◆ THINGS TO DO ◆
A - Decide whether each statement below agrees with the comment on PCs and the typing pool, answering yes or no and quoting the words that settle it. (i) Dictation to a skilled human is slower than typing into word-processing software. (ii) Some studies suggest the "PC revolution" was fairly expensive in terms of productivity. (iii) Giving spreadsheet software to bookkeepers who understood paper spreadsheets was productive.
B - Extend the comment on PCs and the typing pool with a few sentences that pick up after its final line.

◆ PASSAGE PROVIDED ◆
◆ ◆ ◆ ◆ ◆ ◆ ◆
Counterpoint: Putting a PC on every middle-manager's desk destroyed the typing pool. Typist was a skilled trade, and replacing the typing pool with a PC and word-processing software cost those jobs, and it cost managers time because dictation to a skilled human is faster than hunt-and-peck typing into Microsoft Word or the like, and it reduced the quality of business prose because it was no longer trained professional writers producing the final copy.
There have been a number of studies which suggest the "PC revolution" was actually fairly expensive in terms of productivity.
On a similar note, giving spreadsheet software to bookkeepers and others who understood how to use paper spreadsheets was productive. Giving them to people with no idea how to use them correctly? Quite possibly not.
◆ ◆ ◆ ◆ ◆ ◆ ◆
Extracted records:
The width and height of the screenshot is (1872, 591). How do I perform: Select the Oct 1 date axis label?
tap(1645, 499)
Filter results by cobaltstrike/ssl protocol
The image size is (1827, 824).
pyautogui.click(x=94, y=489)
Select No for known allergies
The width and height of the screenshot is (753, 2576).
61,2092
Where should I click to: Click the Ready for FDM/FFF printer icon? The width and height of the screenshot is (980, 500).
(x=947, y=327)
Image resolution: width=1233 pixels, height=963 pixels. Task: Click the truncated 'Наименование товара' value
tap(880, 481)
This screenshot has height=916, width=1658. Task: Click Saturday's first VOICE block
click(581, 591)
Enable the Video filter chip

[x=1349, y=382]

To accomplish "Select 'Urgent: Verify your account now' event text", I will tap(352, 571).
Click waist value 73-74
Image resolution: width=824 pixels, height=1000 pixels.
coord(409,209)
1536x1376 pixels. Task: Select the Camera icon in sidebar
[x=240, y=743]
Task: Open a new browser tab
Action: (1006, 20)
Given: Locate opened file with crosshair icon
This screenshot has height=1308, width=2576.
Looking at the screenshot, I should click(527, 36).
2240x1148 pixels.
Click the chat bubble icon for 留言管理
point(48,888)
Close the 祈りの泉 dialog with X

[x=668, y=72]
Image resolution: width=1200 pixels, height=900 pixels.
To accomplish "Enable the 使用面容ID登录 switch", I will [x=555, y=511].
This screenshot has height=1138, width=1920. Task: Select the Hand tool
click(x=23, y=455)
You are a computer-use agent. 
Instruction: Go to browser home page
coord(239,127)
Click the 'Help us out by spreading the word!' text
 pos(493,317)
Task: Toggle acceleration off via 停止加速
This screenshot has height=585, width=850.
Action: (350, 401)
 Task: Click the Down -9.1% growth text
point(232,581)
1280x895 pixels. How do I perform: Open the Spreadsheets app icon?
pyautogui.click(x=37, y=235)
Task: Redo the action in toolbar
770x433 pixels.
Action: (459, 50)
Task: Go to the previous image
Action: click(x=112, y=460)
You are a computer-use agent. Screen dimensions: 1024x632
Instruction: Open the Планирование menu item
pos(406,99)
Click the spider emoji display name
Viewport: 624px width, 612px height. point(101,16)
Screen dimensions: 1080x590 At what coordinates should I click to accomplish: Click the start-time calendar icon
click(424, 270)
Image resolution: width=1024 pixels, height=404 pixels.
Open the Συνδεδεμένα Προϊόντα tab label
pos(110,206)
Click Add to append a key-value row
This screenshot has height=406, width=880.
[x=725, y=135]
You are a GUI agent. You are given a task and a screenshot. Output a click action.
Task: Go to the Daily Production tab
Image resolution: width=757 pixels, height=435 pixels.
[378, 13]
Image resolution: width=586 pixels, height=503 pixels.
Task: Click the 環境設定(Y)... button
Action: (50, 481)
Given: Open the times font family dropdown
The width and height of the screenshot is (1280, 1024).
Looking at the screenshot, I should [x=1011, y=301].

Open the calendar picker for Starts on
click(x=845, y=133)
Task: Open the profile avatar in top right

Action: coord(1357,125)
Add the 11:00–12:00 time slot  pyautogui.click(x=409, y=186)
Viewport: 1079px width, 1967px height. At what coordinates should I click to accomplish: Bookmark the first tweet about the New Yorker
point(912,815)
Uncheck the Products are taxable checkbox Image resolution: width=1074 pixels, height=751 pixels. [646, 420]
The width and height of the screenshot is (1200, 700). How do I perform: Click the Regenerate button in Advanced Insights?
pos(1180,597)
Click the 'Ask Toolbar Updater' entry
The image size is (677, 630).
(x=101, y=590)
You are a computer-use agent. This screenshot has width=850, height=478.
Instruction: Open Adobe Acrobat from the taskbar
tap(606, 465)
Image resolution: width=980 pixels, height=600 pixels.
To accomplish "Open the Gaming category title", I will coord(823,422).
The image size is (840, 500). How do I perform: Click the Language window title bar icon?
◆ ◆ ◆ ◆ ◆ ◆ ◆
◆ EXPECTED OUTPUTS ◆
A -
(i) No: "dictation to a skilled human is faster than hunt-and-peck typing into Microsoft Word or the like"
(ii) Yes: "There have been a number of studies which suggest the "PC revolution" was actually fairly expensive in terms of productivity."
(iii) Yes: "giving spreadsheet software to bookkeepers and others who understood how to use paper spreadsheets was productive"

B -
A CACM article on the 20th anniversary of Powerpoint (which presumably was published around 16 years ago, but I'm not going to go look for it) noted that in the '80s, similar presentations were generally either B&W overhead transparencies1 or carefully-orchestrated multimedia presentations with synchronized slide projectors and tape decks that took many hours to create. Now Powerpoint Rangers generate zillions of fancy presentations every day with graphics! and animation! and mind-numbing stupidity! – which, yes, is a lot more output, but is it more value?
And I recall a Byte article from many years ago (obviously) about the "Fat Bits" option in Mac Paint (or whatever it was called): the zoom function, basically. The author suggested that having a zoom function, and being able to do pixel-by-pixel editing, led to people wasting a vast amount of time fiddling with details that no audience member was likely to notice, and thus offered essentially no return on investment.
Information technology has severe revenge effects, especially when it attracts a lot of attention2 and triggers obsessive behavior in users.
1Or "foils", if you worked at IBM, the Land of Our Own Damn Nomenclature, Live With It.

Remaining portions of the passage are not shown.